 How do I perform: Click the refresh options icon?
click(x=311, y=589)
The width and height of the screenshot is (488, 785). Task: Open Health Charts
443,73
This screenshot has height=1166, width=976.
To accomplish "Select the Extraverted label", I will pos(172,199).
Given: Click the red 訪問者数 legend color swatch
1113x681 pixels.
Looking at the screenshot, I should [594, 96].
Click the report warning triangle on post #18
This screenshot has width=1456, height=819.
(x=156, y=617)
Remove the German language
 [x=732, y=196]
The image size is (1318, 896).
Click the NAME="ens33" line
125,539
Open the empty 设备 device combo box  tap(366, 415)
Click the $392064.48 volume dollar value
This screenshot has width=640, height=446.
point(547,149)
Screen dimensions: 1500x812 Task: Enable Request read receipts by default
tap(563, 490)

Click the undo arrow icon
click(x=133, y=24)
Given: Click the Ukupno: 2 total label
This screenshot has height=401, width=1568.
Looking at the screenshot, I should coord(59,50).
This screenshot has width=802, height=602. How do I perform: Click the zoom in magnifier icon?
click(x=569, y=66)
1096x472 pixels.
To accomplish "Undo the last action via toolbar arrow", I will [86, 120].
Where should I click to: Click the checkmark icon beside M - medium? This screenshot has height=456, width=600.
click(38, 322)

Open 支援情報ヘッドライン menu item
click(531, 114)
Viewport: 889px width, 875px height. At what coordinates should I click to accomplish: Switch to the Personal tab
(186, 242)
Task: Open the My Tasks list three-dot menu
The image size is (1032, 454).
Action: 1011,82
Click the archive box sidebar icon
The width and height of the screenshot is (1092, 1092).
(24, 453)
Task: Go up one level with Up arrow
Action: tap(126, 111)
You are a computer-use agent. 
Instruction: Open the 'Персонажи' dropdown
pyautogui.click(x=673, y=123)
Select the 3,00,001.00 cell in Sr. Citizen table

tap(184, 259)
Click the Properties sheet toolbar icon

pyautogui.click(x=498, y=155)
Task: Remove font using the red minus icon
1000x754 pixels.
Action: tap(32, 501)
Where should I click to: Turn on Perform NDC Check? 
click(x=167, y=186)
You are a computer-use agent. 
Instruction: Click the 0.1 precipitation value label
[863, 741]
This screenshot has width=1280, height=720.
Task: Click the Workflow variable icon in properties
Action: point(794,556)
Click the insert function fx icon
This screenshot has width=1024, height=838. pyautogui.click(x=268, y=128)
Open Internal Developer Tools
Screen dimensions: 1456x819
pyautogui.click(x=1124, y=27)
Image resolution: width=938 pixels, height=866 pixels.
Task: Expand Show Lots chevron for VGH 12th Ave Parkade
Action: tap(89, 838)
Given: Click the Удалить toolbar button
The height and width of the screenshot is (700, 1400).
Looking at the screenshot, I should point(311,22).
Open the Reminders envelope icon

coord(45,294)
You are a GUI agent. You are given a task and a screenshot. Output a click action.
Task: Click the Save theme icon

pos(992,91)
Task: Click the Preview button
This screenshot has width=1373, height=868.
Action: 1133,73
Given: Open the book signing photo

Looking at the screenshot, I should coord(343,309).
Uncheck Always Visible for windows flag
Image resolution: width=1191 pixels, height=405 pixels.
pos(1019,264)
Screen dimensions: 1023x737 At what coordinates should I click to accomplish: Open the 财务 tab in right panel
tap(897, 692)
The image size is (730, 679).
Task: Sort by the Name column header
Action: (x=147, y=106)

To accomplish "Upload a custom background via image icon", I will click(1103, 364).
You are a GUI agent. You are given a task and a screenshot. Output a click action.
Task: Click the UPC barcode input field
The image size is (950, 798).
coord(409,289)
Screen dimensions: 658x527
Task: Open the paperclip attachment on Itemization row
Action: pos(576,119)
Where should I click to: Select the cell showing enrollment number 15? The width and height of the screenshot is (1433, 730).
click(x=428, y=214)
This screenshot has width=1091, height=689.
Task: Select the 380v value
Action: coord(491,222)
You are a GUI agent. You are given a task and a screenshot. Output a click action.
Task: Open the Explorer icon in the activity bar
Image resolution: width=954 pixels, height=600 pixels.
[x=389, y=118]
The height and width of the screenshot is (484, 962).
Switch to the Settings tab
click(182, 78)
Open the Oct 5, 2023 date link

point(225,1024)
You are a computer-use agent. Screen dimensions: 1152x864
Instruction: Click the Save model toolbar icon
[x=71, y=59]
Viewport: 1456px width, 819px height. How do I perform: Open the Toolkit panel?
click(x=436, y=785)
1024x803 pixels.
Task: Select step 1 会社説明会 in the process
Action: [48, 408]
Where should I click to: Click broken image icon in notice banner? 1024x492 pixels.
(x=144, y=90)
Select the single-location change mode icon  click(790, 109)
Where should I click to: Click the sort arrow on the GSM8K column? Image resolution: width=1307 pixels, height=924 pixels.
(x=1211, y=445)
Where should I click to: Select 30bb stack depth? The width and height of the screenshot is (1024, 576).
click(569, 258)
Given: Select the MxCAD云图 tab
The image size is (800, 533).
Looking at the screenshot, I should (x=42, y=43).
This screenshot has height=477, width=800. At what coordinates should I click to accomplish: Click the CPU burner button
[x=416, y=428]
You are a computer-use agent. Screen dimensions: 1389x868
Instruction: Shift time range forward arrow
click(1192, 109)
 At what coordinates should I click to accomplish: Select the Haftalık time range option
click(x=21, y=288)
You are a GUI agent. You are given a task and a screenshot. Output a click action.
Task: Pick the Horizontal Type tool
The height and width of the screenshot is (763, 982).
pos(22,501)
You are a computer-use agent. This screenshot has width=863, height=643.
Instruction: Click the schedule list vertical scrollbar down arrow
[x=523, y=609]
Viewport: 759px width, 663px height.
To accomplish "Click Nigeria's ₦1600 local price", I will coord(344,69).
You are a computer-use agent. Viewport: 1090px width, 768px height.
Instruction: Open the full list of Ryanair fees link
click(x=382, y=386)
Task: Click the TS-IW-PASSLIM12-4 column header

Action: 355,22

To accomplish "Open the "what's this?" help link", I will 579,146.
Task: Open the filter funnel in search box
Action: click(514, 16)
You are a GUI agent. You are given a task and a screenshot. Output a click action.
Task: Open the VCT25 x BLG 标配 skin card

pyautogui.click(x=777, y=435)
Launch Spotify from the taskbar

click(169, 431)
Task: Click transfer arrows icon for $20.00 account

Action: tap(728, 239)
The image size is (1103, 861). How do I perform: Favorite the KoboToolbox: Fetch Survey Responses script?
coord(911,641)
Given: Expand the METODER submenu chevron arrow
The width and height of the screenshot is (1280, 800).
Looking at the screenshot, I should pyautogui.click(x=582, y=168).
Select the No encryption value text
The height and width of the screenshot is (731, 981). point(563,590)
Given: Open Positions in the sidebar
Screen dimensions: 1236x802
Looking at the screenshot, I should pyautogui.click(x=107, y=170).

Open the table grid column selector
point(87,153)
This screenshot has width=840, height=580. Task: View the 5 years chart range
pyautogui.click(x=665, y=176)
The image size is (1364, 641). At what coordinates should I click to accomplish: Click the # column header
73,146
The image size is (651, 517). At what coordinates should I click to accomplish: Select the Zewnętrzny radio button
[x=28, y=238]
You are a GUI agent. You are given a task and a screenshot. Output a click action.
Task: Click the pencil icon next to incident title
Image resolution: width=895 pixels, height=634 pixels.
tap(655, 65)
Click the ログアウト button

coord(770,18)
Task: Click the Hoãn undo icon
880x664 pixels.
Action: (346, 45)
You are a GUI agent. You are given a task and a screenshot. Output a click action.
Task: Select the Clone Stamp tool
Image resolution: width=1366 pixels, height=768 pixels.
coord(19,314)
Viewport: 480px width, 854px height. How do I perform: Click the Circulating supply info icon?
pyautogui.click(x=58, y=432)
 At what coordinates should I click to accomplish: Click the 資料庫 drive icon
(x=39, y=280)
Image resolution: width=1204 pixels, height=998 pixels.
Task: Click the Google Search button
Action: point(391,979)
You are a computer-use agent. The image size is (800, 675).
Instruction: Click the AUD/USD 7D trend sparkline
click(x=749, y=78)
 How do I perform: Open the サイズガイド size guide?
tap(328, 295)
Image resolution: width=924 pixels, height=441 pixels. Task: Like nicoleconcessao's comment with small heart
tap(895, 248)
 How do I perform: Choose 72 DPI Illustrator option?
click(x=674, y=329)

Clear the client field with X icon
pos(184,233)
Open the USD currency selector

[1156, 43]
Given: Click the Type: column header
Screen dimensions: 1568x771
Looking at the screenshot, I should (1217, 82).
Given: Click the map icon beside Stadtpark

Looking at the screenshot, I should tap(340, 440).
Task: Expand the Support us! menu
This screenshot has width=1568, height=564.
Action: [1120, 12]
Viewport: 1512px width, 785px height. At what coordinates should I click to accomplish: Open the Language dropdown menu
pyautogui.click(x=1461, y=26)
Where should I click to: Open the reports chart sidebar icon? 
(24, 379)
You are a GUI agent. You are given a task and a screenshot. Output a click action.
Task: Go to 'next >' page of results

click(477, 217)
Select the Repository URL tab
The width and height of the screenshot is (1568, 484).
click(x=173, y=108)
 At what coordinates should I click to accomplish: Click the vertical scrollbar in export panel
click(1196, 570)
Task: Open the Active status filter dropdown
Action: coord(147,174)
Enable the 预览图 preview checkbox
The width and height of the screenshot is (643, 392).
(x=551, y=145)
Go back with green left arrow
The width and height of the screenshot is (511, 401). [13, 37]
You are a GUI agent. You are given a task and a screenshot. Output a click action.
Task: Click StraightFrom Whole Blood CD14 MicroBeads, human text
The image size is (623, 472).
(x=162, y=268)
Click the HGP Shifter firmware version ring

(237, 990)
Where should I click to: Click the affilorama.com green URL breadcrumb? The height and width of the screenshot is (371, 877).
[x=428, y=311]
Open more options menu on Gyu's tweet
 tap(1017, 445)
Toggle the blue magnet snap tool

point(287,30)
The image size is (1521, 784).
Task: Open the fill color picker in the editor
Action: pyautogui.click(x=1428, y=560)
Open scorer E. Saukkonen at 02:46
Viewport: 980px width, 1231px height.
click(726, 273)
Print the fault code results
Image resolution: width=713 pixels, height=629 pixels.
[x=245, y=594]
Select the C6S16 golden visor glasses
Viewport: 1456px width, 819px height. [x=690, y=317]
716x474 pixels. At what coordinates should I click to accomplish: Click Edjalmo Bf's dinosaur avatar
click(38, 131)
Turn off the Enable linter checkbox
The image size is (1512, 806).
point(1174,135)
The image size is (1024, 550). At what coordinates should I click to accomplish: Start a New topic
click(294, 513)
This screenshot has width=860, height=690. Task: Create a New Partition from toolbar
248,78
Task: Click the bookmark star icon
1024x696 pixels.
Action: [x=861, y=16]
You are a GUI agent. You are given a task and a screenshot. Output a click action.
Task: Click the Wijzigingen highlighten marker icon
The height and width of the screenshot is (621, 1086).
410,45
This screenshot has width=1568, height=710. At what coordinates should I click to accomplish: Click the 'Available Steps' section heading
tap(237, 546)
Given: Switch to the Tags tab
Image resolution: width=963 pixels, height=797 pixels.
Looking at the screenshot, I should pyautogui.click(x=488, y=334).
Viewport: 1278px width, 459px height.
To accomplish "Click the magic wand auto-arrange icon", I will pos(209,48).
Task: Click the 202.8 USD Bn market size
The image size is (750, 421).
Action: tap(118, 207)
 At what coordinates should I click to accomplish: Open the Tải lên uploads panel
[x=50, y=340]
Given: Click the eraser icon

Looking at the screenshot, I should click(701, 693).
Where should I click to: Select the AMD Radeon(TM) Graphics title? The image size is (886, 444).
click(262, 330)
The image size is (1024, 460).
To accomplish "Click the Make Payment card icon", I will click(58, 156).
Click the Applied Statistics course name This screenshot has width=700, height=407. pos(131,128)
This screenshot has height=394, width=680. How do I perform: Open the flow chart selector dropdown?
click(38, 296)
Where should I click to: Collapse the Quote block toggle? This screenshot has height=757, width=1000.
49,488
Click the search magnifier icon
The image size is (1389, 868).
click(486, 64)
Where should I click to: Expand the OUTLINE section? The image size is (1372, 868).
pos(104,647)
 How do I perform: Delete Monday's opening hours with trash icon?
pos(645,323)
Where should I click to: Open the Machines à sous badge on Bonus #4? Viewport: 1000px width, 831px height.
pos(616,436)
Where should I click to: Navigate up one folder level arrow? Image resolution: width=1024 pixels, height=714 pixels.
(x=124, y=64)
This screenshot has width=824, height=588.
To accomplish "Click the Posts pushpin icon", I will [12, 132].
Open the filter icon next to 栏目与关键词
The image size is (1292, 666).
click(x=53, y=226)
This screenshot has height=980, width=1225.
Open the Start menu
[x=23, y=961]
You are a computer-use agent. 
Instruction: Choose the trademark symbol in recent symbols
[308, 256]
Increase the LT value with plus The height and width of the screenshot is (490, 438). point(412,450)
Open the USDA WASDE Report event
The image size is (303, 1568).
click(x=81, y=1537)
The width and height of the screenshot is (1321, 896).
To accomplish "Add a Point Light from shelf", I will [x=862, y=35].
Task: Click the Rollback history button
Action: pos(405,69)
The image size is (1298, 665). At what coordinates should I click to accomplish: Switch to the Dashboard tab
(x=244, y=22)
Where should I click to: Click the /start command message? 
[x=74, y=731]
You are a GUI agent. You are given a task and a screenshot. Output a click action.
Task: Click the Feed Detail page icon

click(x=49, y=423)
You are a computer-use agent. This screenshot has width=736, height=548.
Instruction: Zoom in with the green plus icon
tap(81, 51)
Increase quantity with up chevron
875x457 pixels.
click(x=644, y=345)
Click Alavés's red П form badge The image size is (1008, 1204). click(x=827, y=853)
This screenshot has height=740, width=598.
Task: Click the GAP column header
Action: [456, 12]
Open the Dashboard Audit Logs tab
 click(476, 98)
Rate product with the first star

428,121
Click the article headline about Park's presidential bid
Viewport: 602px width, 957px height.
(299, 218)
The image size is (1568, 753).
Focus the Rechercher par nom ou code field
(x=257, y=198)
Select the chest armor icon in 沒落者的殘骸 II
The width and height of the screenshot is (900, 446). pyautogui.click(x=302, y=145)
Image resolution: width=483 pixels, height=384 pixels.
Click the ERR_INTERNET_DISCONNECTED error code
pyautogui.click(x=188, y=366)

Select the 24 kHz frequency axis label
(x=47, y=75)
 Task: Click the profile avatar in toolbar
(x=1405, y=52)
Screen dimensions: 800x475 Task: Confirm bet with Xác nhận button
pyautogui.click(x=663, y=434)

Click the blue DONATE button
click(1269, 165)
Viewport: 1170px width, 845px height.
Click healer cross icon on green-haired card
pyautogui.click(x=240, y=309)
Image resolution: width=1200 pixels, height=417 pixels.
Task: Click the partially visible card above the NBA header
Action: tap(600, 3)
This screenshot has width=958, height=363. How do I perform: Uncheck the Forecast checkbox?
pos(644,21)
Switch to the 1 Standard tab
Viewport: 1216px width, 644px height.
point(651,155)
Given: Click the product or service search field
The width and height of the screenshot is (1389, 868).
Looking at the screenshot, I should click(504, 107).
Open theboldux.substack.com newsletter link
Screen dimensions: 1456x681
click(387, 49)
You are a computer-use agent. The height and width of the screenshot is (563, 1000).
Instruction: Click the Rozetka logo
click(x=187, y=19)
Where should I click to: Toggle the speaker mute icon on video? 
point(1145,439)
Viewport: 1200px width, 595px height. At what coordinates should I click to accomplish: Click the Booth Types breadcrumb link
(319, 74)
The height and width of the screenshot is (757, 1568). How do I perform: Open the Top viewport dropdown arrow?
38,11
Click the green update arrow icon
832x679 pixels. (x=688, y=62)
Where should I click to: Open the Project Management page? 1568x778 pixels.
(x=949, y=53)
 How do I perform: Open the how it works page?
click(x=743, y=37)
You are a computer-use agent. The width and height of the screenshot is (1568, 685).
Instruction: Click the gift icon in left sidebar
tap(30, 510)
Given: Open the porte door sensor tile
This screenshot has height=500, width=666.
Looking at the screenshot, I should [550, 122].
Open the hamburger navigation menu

──────

> [TASK GOAL]:
Gather up every line in the data above that contains the word "computer", copying each one.

> [SOLUTION FOR THIS EXERCISE]:
You are a computer-use agent. 
You are a computer-use agent. 
You are a computer-use agent. Screen dimensions: 1152x864
You are a computer-use agent. Screen dimensions: 1389x868
You are a computer-use agent. This screenshot has width=863, height=643.
You are a computer-use agent. Viewport: 1090px width, 768px height.
You are a computer-use agent. The image size is (800, 675).
You are a computer-use agent. 
You are a computer-use agent. This screenshot has width=736, height=548.
You are a computer-use agent. The height and width of the screenshot is (563, 1000).
You are a computer-use agent. The width and height of the screenshot is (1568, 685).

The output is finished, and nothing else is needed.